Air cycle equipment is extremely reliable because the pressure ratio in the air cycle is less in comparison to the pressure ratio in the vapour compression cycle. So, the maintenance cost is less and systems are reliable,

Also, the performance of the air cycle we need does not

deteriorate as much as that of vapour compression unit when operating away from its design point.

 

Simple air-cooling system

Fig-1

A simple air-cooling system for aircraft is shown in Fig (1) The main components of this system are the main compressor driven by a gas turbine, a heat exchanger, a cooling turbine and a cooling air fan.

The air required for the refrigeration system is bled off from the main compressor. high pressure and high-temperature air is cooled initially in the heat exchanger where ram air is for cooling.

It is further cooled in the cooling turbine by the process of expansion.
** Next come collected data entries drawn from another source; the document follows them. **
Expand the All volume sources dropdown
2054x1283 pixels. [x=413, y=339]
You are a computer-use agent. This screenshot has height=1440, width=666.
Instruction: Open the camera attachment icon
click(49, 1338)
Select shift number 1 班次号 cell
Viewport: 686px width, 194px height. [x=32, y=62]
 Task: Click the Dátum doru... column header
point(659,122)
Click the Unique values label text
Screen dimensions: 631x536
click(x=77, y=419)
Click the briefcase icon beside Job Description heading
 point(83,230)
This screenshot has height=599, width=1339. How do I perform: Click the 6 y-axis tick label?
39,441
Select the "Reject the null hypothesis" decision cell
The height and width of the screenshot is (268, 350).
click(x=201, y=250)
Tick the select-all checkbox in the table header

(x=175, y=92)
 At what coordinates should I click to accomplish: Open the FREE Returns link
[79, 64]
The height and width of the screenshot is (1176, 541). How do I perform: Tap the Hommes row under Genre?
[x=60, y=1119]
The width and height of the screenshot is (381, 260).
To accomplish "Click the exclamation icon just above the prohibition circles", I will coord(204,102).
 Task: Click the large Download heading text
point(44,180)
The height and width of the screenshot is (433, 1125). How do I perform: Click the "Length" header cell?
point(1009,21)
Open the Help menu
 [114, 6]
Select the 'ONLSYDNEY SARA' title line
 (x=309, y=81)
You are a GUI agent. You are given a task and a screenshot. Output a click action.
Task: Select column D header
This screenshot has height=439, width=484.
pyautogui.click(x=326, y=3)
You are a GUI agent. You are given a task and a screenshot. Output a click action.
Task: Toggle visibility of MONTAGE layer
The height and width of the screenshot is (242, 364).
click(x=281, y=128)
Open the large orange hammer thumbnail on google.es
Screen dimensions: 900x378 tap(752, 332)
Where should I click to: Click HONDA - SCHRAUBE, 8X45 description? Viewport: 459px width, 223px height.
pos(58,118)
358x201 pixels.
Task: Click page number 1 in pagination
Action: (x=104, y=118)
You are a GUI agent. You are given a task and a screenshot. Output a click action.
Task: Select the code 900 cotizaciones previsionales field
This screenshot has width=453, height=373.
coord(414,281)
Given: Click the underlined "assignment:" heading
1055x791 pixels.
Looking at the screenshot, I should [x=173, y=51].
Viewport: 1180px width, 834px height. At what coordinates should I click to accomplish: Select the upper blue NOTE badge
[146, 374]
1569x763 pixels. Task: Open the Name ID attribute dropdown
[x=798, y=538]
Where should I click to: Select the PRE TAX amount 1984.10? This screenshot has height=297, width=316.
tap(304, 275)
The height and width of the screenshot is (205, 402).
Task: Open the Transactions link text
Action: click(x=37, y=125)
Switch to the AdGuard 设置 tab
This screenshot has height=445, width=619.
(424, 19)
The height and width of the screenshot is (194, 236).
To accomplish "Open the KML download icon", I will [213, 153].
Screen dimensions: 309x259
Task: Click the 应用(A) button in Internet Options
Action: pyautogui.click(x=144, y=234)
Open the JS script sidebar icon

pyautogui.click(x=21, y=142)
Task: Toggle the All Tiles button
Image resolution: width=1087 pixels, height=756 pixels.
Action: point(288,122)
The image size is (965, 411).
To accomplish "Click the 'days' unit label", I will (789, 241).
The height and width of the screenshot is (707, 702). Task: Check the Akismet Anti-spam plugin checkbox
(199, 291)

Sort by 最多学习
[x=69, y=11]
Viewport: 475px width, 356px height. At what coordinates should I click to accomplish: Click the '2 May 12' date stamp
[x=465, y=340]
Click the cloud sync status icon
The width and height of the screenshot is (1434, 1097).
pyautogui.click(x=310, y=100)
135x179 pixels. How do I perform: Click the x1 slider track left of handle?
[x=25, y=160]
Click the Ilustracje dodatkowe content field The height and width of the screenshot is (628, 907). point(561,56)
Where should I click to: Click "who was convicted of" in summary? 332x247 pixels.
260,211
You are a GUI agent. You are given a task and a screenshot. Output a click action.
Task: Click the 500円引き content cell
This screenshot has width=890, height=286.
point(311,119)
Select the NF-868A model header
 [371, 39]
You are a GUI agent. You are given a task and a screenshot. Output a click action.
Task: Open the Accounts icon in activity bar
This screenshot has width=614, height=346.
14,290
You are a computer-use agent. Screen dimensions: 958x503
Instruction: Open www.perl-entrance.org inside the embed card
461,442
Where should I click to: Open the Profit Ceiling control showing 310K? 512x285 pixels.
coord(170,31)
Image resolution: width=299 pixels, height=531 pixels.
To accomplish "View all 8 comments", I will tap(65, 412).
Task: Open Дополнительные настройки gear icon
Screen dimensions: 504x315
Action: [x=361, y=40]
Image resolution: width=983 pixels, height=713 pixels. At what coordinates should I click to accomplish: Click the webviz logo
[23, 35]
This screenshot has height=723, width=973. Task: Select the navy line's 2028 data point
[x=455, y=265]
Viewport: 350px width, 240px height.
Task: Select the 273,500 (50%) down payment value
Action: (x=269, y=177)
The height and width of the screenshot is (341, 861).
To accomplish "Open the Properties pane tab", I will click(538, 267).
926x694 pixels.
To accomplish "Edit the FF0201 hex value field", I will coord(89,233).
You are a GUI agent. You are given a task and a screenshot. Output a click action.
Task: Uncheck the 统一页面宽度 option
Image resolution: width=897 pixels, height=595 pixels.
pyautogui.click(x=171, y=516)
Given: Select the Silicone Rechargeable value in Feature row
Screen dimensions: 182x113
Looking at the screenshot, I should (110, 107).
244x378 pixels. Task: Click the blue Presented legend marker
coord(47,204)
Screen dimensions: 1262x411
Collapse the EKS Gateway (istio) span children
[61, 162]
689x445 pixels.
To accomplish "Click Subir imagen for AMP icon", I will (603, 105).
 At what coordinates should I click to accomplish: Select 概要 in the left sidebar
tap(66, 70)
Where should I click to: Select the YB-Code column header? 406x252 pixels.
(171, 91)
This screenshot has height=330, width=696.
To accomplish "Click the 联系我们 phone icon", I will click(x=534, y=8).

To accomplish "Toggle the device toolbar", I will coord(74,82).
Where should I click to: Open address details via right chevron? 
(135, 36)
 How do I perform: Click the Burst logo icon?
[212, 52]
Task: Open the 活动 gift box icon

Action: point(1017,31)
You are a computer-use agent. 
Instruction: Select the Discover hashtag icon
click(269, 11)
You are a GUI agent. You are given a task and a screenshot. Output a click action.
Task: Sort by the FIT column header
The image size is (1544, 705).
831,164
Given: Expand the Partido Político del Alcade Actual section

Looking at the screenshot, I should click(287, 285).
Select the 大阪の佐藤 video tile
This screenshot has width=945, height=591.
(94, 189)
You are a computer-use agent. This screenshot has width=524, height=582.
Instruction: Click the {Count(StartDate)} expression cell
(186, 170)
The work of the turbine is used to drive the cooling fan which draws cooling air through the heat exchanger.

The system is good for ground surface cooling and for low flight speeds.

Fig-2

1.  Ramming process.

a. the pressure and temperature of ambient air are p1 and T1 respectively. The ambient air is rammed isentropically from pressure p1 and temperature T1 to pressure p2 and temperature T2. This ideal ramming action is shown by the vertical line 1-2

b.  In actual practice, because of internal friction due to irreversibilities the actual ramming process is shown by the curve 1-2’ which is adiabatic but not isentropic due to friction

2.  Compression process.

The isentropic compression of air in the main compressor is represented by the lines 2’- 3. In actual practice, because of internal friction, due to irreversibilities, the actual compression is represented by the curve 2’-3’

3.  Cooling process.

The compressed air is cooled by the ram air in the heat exchanger. This is shown by the curve 3’-4. In actual practice, there is a pressure drop in the heat exchanger which is not shown in the figure. The temperature of the air decreases from T3’ to T4.

4.  Expansion process.

The cooled air is now expanded isentropically in the cooling turbine shown by curves 4-5. In actual practice, because of the same reason that is irreversibilities, actual expansion in the cooling turbine is shown by the curve 4 - 5’. The work of this turbine is used to drive the cooling air fan which draws cooling air from the heat exchanger.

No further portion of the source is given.